The clinical manifestations and morbidity of RSV are similar among infants and young children worldwide but mortality is much higher in the lesser developed countries due to availability of medical care [12]. Despite decades of research there is no licensed RSV vaccine [13]. However, two monoclonal antibodies, palivizumab (Synagis®) and motavizumab, both of which bind to the fusion protein of the virus, have been shown to prevent severe disease in premature and term infants by passive immunoprophylaxis [14], [15] and [16]. The efficacy is associated with inhibition of

viral infection via binding to a 25 amino acid sequence known as “antigenic site II” on selleck chemicals llc the RSV F protein which provides a rationale for an F based RSV vaccine containing

this site [17]. Recent clinical trials have indicated that years of natural infection and thus exposure to live virus, induces little or no F specific site II antibodies [18]. There are two major RSV strains that co-circulate in humans, RSV-A and -B. In both strains, two surface glycoproteins, F and G, engage the host cell to establish selleck chemicals and propagate infection respectively [19]. The human RSV viral attachment G glycoprotein is genetically diverse [20], compared to the more highly conserved F-fusion glycoprotein [21]. Natural infection is frequent in all age groups and results in significant immune responses to the F and G glycoproteins, but only the highest levels of neutralizing antibodies appear to confer solid protection against reinfection [22], [23] and [24]. The RSV F nanoparticle

vaccine is a recombinant near-full length F glycoprotein produced in Spodoptera frugiperda (Sf9) insect cells with a recombinant baculovirus [25]. Purified recombinant RSV F oligomers are hatpin-shaped rods, consistent with a post-fusion-like conformation of RSV F [26], [27], [28] and [29]. Cotton rats immunized with this vaccine have demonstrated protection against RSV replication [25]. In the current study the production of vaccine-induced palivizumab competing antibodies (PCA) that bind to site II were studied in cotton rats to assess their relative potency, both in active and passive immunization.
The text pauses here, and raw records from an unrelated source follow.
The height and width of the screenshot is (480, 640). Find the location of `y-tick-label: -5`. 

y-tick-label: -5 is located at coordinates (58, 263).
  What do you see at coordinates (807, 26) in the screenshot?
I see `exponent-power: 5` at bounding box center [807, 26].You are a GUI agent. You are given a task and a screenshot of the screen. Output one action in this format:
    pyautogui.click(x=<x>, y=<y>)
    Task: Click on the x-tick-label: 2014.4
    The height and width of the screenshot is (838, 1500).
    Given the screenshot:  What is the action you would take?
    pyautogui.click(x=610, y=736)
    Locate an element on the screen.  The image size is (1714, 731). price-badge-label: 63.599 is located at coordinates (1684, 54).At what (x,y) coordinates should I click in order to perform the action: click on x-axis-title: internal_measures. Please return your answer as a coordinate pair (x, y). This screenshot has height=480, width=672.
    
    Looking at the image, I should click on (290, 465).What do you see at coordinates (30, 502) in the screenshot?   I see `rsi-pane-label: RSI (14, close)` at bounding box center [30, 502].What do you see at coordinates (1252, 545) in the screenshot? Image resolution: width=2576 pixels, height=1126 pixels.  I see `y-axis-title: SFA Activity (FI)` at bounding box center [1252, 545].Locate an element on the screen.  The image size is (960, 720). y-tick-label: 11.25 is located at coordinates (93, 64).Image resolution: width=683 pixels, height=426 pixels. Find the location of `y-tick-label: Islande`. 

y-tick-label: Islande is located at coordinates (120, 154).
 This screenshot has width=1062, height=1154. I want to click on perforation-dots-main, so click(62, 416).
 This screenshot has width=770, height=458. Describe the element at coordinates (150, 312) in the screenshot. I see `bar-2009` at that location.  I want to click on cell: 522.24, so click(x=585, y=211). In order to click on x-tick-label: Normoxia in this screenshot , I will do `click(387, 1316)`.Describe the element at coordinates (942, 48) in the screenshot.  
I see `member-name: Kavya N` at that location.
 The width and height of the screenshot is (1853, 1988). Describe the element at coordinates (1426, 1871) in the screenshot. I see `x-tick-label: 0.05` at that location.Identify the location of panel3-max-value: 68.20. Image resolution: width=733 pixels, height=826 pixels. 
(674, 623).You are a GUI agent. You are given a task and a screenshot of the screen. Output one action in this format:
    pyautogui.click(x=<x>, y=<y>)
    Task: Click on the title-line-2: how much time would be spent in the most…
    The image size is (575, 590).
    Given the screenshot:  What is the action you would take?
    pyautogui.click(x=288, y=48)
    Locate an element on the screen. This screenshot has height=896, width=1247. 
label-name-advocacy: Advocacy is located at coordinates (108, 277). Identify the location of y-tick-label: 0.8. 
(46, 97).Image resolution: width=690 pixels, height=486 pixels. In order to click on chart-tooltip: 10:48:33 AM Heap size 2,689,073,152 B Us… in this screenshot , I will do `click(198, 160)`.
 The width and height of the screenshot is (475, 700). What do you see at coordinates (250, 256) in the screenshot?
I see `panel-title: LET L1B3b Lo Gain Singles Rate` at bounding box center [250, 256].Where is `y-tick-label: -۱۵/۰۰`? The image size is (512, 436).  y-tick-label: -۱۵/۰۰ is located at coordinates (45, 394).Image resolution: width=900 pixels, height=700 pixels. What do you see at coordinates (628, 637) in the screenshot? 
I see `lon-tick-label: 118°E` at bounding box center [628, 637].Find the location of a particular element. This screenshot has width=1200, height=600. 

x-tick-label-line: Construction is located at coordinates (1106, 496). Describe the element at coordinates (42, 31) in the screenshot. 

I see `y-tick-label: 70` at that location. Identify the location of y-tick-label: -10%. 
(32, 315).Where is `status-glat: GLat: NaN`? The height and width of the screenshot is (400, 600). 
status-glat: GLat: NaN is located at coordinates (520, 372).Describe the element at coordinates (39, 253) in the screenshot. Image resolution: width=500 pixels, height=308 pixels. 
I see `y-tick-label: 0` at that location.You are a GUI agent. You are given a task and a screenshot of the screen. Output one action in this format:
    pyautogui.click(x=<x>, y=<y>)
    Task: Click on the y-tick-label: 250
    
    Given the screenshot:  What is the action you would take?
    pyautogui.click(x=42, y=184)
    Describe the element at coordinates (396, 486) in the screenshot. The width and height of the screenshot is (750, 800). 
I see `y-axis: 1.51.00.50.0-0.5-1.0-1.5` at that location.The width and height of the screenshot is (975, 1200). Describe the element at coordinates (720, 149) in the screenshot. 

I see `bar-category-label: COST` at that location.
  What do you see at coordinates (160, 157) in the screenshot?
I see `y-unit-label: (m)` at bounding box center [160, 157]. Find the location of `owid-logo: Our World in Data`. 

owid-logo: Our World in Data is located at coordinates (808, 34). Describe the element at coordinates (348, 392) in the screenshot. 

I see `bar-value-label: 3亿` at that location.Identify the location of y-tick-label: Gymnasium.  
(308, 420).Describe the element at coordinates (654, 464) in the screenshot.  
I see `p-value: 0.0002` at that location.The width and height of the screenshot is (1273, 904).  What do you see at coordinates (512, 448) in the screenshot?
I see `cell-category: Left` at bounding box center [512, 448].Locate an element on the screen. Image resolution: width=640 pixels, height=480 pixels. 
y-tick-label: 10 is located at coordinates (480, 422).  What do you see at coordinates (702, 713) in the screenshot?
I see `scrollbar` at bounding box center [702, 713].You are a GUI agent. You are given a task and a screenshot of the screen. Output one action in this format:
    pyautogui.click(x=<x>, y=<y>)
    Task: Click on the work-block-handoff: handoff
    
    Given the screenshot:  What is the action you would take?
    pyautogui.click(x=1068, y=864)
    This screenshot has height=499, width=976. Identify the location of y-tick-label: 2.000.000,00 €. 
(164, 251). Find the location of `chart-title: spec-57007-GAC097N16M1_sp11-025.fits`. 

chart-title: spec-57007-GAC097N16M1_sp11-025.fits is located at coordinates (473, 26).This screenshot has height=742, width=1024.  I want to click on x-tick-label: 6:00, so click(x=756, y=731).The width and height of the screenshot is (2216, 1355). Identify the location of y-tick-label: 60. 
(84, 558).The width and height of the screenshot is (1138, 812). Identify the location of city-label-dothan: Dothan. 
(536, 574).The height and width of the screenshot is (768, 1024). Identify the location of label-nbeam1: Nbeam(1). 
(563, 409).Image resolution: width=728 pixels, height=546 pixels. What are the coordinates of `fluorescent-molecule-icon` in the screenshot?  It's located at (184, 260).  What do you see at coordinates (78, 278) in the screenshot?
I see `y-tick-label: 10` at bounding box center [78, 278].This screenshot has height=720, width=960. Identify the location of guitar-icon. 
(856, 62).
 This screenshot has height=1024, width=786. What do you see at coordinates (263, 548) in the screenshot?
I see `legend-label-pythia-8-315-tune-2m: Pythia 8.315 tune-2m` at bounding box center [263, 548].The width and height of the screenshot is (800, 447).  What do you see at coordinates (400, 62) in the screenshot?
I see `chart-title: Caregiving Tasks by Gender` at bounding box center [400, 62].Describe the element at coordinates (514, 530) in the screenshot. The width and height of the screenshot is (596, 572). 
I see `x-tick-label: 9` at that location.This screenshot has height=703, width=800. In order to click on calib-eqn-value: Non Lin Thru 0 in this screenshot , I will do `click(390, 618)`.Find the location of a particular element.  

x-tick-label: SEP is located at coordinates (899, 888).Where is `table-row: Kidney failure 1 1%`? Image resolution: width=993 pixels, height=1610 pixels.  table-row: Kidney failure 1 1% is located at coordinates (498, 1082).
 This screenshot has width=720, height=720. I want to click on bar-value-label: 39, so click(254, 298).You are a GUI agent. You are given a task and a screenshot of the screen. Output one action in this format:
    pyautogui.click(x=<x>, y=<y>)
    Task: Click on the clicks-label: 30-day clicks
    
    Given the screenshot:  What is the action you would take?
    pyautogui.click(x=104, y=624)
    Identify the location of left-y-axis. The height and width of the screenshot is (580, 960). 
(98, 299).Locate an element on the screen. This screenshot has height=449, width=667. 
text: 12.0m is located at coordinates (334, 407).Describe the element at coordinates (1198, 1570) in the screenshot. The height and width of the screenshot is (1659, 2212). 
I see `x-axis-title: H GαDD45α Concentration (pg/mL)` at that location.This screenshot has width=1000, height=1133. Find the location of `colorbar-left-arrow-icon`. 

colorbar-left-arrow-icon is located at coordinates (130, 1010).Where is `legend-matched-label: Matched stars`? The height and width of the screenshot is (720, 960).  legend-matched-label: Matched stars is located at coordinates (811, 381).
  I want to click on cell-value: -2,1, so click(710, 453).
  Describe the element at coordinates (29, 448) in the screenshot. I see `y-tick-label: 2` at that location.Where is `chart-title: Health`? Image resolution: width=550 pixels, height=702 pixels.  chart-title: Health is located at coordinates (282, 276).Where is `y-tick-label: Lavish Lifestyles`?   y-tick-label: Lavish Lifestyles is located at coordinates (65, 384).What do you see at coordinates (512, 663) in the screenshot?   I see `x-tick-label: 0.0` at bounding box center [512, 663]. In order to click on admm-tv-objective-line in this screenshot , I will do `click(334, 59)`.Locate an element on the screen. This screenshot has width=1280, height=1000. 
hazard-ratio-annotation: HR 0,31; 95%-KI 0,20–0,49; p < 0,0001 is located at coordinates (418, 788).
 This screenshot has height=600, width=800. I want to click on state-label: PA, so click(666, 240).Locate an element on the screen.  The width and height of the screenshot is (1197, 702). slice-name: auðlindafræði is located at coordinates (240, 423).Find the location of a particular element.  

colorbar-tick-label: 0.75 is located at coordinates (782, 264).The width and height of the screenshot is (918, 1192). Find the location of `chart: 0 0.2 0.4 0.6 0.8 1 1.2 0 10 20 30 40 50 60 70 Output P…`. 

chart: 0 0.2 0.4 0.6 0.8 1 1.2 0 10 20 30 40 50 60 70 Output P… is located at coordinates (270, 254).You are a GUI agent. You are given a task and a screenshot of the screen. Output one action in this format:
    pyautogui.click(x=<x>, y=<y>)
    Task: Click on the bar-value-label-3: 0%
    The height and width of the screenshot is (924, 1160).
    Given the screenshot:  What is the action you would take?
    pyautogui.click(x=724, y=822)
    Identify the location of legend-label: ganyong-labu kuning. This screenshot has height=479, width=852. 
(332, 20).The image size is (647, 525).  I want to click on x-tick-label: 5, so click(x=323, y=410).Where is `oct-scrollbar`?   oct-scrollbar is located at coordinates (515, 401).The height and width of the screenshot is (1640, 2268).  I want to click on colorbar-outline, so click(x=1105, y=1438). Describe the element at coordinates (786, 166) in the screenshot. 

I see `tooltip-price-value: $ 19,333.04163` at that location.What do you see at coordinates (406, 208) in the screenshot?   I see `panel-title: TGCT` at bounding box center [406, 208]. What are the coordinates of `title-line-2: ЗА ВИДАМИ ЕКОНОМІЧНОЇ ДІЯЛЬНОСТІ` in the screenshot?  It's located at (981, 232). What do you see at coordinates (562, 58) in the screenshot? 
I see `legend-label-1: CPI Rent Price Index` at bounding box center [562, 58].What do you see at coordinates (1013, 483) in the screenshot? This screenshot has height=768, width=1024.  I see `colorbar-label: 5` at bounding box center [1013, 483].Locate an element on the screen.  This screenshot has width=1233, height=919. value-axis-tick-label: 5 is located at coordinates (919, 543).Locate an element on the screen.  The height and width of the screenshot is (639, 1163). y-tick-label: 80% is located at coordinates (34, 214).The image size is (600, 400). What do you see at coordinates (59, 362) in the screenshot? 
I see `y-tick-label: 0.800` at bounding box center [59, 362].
The studies were also controlled with RSV infection, which has been shown to induce very limited PCA in humans [18]. Mephenoxalone Finally, Lot 100 formalin inactivated RSV vaccine, used in the 1960′s and associated with disease enhancement in children, allowed comparison of relative safety and the induction of functional immunity. Briefly, the RSV F protein nanoparticle vaccine was manufactured by infecting Sf9 cells in exponential growth with baculovirus containing the RSV F gene, as previously described [25]. After infection, cells are collected by centrifugation, washed with sterile PBS, and then lysed in the presence of NP9 to release membrane bound RSV F protein.